Will the latest Gaza war have far-reaching repercussions? As a rule, I think adverse geopolitical developments are usually balanced by countervailing forces of various kinds, and events in one small part of the world tend not to have vast ripple effects elsewhere. Crises and wars do occur, but cooler heads typically prevail and limit their consequences.
But not always, and the current war in Gaza may be one of those exceptions. No, I don’t think we are on the brink of World War III; in fact, I’d be surprised if the current fighting leads to a larger regional conflict. I don’t rule this possibility out entirely, but so far none of the states or groups on the sidelines (Hezbollah, Iran, Russia, Turkey, etc.) seem eager to get directly involved, and U.S. officials are trying to keep the conflict localized as well. Because larger regional conflict would be even more costly and dangerous, we should all hope these efforts succeed. But even if the war is confined to Gaza and ends soon, it is going to have significant repercussions around the world.

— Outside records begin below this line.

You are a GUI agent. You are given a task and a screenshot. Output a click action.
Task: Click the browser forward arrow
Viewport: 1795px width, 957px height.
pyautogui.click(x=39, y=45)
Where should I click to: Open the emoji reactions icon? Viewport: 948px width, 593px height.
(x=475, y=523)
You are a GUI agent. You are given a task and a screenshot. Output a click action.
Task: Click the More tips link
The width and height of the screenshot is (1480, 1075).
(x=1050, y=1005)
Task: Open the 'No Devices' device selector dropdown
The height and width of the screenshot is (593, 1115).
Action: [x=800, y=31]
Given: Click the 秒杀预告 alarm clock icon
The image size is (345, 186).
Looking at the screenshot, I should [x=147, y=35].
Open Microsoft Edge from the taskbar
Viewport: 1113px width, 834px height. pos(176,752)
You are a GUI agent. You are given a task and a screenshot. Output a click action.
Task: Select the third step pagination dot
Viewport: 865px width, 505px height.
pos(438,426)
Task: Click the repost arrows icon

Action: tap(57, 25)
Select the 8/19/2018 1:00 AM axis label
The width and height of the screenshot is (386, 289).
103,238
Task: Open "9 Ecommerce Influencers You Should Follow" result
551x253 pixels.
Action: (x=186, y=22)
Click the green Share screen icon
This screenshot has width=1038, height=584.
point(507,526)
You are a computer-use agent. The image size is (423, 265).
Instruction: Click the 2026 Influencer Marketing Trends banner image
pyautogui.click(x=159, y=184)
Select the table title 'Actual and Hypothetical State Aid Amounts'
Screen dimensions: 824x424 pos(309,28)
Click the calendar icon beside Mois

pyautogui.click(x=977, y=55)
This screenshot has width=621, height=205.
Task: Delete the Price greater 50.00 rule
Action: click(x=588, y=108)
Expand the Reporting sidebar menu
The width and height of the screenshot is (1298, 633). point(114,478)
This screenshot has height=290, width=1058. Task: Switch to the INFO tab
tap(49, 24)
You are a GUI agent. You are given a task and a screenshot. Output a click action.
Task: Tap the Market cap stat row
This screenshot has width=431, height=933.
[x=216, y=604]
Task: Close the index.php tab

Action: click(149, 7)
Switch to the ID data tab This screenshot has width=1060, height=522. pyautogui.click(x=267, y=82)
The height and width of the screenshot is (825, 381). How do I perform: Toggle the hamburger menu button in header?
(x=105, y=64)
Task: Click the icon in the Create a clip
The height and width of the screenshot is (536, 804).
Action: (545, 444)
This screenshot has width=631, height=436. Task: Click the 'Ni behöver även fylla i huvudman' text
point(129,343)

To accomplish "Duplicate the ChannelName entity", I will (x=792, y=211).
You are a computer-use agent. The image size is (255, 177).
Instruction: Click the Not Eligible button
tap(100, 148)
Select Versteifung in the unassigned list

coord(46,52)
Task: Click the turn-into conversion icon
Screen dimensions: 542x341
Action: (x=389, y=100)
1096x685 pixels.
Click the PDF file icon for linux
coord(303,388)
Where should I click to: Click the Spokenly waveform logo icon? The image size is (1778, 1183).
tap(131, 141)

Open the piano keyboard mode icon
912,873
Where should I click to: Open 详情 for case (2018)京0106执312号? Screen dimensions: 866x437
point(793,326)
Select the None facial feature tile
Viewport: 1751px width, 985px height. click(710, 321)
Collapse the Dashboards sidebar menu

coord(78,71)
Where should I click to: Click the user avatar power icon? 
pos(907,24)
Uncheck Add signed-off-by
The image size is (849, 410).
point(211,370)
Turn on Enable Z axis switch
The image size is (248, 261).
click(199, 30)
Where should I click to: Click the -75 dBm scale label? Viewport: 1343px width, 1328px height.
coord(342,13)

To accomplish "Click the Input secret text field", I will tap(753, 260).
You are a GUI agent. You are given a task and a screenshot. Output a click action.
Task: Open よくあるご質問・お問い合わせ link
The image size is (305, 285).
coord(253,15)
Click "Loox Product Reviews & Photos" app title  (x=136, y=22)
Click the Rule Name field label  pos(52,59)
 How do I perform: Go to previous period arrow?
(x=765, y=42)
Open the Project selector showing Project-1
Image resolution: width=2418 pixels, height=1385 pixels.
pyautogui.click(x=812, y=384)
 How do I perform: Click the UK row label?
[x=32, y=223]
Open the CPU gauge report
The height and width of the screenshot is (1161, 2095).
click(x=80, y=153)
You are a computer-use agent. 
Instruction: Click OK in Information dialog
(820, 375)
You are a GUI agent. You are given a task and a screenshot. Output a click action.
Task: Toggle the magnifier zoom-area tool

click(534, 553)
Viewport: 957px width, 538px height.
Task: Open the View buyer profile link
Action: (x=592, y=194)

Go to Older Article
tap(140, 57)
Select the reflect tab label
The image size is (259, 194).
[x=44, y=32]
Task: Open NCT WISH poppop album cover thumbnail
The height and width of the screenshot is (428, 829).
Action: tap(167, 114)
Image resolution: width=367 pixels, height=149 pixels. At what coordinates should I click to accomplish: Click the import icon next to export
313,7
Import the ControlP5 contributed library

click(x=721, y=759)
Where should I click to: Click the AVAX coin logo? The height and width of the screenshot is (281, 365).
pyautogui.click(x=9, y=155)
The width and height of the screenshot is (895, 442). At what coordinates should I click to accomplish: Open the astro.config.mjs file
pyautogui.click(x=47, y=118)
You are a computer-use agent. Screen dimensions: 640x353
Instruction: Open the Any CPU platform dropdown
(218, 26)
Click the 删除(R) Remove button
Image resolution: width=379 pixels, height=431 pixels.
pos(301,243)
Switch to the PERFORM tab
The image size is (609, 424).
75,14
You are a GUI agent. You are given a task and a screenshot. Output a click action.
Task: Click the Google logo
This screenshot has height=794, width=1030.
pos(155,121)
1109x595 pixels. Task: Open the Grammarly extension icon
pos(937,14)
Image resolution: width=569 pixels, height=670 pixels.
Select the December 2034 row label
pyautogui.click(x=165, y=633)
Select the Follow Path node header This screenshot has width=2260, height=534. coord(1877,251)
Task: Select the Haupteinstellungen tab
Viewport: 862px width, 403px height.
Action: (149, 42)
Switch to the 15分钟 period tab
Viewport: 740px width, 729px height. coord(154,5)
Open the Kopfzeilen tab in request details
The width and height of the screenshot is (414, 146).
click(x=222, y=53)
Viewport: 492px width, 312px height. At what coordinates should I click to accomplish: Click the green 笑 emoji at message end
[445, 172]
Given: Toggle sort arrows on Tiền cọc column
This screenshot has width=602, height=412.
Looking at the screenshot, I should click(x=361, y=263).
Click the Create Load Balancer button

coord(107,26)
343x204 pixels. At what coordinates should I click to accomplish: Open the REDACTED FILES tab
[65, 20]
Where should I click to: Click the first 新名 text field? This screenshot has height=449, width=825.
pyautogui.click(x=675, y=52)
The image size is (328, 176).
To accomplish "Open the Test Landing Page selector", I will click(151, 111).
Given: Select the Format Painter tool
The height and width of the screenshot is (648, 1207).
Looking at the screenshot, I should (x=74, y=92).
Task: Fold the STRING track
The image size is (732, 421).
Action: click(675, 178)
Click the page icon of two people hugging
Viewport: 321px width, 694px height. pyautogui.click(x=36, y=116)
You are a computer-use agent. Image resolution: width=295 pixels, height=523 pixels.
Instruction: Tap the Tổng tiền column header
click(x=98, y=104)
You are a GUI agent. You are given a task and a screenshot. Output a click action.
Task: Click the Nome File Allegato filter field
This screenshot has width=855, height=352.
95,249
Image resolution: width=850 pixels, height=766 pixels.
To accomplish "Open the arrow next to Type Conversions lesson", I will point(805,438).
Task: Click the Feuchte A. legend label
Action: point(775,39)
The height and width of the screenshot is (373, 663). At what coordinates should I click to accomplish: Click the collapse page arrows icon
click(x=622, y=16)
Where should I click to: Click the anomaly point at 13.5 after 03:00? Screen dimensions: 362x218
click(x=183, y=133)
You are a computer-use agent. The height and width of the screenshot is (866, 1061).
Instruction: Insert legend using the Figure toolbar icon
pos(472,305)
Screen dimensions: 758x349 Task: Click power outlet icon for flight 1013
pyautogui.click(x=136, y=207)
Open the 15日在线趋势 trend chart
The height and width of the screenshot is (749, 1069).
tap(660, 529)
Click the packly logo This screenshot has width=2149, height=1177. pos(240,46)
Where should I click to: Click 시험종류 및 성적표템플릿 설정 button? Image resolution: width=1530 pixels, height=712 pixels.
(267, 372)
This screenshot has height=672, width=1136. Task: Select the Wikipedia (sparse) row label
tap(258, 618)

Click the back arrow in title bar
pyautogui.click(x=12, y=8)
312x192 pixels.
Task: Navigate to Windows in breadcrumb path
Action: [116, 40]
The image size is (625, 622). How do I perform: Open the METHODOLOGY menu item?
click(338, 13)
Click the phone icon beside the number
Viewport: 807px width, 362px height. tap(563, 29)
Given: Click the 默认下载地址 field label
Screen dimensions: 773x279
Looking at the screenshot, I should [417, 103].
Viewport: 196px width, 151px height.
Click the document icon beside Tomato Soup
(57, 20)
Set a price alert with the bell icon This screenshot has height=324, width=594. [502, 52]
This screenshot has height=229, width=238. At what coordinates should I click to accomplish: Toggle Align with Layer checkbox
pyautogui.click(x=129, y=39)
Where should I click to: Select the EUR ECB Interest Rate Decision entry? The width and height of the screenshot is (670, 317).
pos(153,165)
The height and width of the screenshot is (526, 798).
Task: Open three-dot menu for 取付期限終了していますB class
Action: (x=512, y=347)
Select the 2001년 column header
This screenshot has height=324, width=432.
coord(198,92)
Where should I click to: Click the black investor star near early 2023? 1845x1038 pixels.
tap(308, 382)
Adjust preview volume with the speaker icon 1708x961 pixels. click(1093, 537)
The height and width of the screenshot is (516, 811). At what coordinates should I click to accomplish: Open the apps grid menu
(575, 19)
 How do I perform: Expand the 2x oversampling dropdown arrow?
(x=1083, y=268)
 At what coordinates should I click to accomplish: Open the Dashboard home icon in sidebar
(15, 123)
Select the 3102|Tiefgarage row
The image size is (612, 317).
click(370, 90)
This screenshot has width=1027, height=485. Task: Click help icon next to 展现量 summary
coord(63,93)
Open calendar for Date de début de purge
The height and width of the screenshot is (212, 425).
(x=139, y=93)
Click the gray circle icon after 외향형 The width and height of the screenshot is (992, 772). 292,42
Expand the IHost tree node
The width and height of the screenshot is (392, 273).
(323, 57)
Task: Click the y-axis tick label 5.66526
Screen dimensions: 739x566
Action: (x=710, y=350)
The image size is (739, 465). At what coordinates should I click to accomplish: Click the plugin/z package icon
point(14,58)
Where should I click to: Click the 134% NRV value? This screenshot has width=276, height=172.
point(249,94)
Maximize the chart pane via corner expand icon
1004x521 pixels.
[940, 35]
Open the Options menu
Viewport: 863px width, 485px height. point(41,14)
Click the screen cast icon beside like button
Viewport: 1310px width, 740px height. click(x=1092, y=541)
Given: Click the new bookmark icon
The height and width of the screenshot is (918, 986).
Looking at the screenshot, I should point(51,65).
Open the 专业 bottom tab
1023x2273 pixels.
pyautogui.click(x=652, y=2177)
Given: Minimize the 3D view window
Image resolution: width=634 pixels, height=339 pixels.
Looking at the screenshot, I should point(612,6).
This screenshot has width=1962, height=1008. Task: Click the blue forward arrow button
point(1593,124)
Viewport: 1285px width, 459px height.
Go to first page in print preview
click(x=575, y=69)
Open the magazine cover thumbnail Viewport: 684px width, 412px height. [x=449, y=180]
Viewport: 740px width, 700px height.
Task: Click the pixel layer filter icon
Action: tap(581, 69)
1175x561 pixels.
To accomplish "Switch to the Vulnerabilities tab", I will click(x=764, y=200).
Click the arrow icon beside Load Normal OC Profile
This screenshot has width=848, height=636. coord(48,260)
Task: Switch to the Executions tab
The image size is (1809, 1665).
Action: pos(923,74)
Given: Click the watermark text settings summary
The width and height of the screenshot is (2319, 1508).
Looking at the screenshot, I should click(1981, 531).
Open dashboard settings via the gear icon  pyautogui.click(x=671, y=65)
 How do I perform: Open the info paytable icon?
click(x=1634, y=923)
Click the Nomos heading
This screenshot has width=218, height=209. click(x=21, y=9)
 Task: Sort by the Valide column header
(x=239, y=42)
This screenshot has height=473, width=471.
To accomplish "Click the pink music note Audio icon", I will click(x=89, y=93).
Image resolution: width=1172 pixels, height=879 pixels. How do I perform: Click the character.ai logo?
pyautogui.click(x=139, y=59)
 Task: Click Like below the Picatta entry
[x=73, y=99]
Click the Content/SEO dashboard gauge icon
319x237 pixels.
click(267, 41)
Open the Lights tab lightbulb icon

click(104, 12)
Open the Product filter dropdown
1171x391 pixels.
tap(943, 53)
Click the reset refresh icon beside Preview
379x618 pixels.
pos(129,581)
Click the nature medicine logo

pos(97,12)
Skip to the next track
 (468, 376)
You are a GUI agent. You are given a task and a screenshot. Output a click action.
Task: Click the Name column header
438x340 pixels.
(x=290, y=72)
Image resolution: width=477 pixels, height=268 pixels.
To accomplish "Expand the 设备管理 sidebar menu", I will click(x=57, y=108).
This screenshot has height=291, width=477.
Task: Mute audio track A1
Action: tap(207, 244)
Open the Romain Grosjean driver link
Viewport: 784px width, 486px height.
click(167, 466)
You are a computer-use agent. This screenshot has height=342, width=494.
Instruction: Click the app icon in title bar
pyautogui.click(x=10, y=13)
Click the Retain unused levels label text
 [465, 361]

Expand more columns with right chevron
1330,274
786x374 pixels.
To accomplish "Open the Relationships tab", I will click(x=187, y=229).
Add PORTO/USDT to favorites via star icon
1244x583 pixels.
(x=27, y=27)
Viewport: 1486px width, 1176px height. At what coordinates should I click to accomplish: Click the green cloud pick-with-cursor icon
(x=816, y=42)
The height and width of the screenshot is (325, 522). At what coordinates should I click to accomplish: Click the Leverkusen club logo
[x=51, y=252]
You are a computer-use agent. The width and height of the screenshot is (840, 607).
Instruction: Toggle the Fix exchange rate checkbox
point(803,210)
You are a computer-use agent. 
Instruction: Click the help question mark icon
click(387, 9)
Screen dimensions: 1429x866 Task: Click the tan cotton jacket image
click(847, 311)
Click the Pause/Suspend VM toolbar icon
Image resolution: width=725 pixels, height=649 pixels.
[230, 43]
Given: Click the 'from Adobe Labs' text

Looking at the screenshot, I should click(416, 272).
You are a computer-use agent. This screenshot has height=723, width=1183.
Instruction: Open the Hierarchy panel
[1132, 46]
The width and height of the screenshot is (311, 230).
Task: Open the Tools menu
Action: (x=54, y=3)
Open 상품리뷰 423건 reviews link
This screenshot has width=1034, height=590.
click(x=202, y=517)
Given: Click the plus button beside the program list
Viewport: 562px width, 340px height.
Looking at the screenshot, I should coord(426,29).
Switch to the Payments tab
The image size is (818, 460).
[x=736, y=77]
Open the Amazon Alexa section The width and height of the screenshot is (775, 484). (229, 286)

To see what these broader implications may be, it is important to recall the general state of geopolitics just before Hamas launched its surprise attack on Oct. 7. (For a trenchant summary of these conditions, watch John Mearsheimer’s recent lecture here). Before Hamas attacked, the United States and its NATO allies were waging a proxy war against Russia in Ukraine. Their goal was to help Ukraine drive Russia from the territory it had seized after February 2022 and to weaken Russia to the point that it could not undertake similar actions in the future. The war was not going well, however: Ukraine’s summer counteroffensive had stalled, the balance of military power seemed to be shifting gradually toward Moscow, and hopes that Kyiv could regain its lost territory either by force of arms or through negotiations were fading.
The United States was also waging a de facto economic war against China, intended to prevent Beijing from dominating the commanding heights of semiconductor production, artificial intelligence, quantum computing, and other high-tech areas. Washington saw China as its primary long-term rival (in Pentagon-speak, the “pacing threat”), and the Biden administration intended to focus more and more attention on this challenge. Administration officials described its economic restrictions as tightly focused (i.e., a “small yard and high fence”) and insisted that they were eager for other forms of cooperation with China. The small yard kept getting bigger, however, despite growing skepticism about whether the high fence would be able to prevent China from gaining ground in at least some significant areas of technology.